Dans son discours, le chef de l’État a souligné que l’ancien président a contribué à ancrer une culture politique fondée sur le respect mutuel malgré les divergences.
« On peut s’opposer sans se déchirer et se succéder sans se détruire. L’adversaire d’aujourd’hui n’est pas un ennemi. C’est un compatriote avec lequel il faudra continuer d’habiter en paix dans la même maison-Sénégal », a déclaré Bassirou Diomaye Faye.
Un message dans un contexte politique tendu
Le discours présidentiel intervient dans un climat marqué par de fortes tensions entre le chef de l’État et une partie de la direction du Pastef. Depuis plusieurs semaines, certains responsables et militants du parti accusent le président d’avoir trahi les idéaux qui ont porté leur formation au pouvoir.

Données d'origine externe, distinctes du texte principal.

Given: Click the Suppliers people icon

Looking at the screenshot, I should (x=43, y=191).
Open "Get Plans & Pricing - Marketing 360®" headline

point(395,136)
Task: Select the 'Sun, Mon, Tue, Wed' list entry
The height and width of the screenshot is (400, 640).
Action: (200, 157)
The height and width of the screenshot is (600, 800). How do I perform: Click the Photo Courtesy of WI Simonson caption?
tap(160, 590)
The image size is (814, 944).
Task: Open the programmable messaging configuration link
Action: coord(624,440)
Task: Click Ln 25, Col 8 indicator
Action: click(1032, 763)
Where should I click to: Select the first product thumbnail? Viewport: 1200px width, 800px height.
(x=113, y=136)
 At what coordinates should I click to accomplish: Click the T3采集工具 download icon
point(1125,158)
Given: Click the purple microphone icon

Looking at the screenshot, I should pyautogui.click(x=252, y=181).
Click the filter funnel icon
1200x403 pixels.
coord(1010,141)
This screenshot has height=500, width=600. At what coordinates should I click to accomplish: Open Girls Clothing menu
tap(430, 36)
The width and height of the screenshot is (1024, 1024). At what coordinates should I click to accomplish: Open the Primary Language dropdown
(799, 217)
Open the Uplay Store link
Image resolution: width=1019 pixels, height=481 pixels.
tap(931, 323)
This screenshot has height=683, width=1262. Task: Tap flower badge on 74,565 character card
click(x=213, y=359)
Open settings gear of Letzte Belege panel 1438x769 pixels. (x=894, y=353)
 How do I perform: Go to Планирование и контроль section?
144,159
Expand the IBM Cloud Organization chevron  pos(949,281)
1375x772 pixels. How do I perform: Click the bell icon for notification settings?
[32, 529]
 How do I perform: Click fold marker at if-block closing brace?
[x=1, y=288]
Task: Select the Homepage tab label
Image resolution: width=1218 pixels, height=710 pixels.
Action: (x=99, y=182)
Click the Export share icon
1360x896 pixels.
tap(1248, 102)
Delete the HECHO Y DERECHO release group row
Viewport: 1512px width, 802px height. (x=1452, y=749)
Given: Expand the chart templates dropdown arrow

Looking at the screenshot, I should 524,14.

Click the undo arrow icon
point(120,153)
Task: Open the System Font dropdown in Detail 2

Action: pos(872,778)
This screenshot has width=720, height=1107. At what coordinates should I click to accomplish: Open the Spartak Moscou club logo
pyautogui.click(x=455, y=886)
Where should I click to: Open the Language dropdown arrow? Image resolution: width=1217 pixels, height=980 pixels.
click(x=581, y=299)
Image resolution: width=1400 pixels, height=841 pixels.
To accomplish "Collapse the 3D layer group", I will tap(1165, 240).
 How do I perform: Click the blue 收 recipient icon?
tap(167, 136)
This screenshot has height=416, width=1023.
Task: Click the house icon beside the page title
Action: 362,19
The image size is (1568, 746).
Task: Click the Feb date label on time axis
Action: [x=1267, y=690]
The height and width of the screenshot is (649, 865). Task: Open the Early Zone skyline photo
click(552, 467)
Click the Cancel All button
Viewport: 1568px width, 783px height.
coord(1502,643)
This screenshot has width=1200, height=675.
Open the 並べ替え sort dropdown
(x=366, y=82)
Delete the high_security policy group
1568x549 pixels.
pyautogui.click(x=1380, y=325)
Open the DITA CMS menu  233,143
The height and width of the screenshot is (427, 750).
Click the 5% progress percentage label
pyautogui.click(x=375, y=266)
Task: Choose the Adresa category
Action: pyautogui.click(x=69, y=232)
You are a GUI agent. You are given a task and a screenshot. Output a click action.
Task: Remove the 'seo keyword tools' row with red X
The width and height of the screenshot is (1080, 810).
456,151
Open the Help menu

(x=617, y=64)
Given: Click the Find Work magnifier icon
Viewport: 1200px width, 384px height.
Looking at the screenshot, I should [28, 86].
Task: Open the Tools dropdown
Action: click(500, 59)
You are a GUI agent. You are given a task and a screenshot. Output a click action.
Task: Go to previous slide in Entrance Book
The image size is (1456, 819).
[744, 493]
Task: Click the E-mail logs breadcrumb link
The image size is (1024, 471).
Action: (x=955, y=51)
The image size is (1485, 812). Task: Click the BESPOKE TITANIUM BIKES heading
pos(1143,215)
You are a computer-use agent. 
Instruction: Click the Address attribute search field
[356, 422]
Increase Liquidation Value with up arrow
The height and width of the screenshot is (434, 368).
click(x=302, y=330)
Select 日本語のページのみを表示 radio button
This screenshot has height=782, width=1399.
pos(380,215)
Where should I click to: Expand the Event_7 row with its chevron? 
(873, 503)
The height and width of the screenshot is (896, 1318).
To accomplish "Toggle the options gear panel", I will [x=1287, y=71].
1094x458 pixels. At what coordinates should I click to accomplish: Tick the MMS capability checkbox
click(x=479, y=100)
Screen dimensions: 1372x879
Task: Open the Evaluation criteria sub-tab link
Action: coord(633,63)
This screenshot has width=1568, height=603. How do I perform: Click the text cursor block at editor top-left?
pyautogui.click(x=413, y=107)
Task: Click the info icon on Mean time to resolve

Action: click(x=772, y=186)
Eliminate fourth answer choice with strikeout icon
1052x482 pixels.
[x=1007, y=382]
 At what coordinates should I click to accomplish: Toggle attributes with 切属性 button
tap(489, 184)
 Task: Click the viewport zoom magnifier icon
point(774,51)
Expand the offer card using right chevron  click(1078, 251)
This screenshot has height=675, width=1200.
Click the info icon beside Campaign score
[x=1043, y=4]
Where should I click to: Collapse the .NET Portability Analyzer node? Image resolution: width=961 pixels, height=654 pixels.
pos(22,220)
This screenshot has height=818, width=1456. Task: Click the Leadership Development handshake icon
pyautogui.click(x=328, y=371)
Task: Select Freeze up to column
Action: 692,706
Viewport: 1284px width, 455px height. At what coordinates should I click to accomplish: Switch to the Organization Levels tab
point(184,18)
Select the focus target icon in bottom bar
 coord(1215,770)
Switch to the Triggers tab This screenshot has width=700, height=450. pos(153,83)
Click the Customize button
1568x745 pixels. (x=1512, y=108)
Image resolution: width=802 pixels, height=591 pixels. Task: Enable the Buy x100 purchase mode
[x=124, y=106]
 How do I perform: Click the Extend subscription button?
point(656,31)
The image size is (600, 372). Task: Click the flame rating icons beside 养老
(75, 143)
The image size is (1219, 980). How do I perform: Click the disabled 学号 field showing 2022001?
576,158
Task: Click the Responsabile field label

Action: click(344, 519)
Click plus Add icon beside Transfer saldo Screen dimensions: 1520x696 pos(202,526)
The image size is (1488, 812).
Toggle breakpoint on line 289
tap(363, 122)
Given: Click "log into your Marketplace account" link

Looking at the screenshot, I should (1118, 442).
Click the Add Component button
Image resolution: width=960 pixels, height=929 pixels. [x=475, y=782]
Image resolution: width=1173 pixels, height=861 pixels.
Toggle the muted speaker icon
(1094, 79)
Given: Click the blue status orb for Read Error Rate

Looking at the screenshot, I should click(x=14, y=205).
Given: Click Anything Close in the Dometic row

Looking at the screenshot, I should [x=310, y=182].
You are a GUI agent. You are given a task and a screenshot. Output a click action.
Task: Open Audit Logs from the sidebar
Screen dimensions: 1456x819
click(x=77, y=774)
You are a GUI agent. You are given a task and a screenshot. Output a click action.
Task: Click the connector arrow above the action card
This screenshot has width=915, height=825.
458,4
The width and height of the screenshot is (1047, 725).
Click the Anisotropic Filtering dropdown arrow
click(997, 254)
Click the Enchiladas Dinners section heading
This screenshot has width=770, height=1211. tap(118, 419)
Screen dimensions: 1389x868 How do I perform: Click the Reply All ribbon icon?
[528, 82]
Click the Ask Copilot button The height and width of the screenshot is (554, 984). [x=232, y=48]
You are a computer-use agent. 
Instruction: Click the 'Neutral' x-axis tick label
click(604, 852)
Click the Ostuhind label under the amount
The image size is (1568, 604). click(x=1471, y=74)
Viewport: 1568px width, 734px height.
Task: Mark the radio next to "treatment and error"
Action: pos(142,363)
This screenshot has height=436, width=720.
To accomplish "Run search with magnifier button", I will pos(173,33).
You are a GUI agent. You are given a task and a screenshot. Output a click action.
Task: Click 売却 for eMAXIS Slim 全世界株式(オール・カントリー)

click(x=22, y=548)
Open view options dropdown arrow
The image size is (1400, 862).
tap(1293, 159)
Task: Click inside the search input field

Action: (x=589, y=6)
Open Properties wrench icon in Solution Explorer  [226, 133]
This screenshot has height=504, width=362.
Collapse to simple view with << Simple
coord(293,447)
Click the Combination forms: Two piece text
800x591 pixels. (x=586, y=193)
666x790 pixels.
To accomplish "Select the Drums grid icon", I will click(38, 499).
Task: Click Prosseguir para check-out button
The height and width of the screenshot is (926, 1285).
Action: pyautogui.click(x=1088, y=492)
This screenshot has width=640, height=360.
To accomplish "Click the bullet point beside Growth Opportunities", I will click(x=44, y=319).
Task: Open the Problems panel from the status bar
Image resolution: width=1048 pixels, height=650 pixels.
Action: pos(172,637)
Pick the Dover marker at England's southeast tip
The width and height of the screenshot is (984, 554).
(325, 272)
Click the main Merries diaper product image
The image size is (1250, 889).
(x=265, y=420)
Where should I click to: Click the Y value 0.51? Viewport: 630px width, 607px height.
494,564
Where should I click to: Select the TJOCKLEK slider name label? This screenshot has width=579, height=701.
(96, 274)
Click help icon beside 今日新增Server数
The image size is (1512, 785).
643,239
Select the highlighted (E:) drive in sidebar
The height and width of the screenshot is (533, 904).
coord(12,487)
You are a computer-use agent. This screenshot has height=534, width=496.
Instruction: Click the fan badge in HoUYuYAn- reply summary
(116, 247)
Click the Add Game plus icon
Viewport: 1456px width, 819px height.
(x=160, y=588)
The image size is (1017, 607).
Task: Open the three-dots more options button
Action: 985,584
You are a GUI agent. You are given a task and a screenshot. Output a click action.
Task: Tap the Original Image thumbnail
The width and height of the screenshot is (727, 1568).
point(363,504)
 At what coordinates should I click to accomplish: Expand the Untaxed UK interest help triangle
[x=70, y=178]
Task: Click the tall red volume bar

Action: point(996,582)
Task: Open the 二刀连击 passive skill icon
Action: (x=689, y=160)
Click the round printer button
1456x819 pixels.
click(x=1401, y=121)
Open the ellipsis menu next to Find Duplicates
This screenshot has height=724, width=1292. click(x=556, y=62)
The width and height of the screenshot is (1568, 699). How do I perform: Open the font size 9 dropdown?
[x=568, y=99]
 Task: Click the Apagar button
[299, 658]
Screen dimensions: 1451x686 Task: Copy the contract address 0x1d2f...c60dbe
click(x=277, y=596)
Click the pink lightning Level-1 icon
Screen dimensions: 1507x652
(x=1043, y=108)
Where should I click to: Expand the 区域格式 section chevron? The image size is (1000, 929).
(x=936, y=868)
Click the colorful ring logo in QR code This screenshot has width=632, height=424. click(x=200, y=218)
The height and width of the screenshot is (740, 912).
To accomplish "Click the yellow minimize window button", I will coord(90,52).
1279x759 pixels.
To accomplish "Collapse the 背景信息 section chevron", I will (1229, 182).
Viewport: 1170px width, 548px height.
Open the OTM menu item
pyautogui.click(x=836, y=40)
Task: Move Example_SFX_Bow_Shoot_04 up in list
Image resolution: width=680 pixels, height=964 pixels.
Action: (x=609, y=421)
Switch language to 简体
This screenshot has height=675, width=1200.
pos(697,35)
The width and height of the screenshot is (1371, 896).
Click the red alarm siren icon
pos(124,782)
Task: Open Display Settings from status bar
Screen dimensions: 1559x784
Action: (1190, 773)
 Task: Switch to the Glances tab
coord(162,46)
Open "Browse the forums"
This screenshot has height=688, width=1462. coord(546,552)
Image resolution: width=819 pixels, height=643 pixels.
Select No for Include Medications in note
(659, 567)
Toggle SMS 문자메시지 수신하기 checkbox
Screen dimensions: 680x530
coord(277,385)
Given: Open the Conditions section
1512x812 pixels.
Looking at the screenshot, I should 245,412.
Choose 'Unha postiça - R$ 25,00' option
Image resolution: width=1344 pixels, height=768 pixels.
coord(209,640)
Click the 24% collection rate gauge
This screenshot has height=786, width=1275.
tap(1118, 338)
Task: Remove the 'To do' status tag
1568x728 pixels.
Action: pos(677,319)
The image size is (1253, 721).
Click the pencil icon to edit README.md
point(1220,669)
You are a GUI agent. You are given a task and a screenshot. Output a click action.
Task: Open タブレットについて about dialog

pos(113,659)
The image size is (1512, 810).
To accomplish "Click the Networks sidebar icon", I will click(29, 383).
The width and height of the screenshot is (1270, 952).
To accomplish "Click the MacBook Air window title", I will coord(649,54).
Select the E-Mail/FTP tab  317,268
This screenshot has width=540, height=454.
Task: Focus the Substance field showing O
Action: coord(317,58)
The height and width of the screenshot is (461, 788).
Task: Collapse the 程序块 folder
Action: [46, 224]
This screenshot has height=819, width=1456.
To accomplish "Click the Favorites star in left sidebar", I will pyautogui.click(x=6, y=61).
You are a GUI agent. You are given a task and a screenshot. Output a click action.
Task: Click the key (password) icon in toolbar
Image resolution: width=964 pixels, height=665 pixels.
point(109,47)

Sans citer directement ses détracteurs, Bassirou Diomaye Faye a multiplié les appels à la retenue et à la responsabilité politique.
Le président appelle à la patience et au dépassement des clivages
Poursuivant son intervention, le chef de l’État a insisté sur les vertus de la patience et de la modération en politique.
« La patience est une forme de courage », a-t-il affirmé, avant d’ajouter qu’il est « plus difficile d’attendre sans faiblir que de céder à l’emportement d’un jour ».
À travers ces propos, le président semble répondre aux critiques qui ont émergé après la récente recomposition gouvernementale.
La patrie avant les intérêts partisans
Bassirou Diomaye Faye a également défendu une vision de l’engagement politique fondée sur l’intérêt national. Il a estimé que les responsables publics doivent placer la nation au-dessus des considérations partisanes.
Selon lui, « la fidélité à son parti » ne doit jamais conduire à « sacrifier la primauté de la patrie ».
Cette déclaration fait écho aux positions exprimées par plusieurs ministres issus du Pastef qui ont choisi de rester au sein du nouveau gouvernement malgré la décision du parti de ne pas y participer.
Le nouveau gouvernement en toile de fond
Le discours du chef de l’État intervient au lendemain de la formation du gouvernement dirigé par le Premier ministre Ahmadou Aminou Lo. Le Pastef, qui détient pourtant la majorité parlementaire, a annoncé son refus de participer à cette nouvelle équipe en invoquant de « profonds désaccords » avec le président.
Dans ce contexte, les propos tenus lors du centenaire d’Abdoulaye Wade apparaissent comme un appel à l’apaisement, au dialogue et au dépassement des divisions qui traversent actuellement le camp présidentiel.
À travers l’exemple de l’ancien président Wade, Bassirou Diomaye Faye a ainsi plaidé pour une pratique politique fondée sur le respect de l’adversaire, la patience et la préservation de l’unité nationale.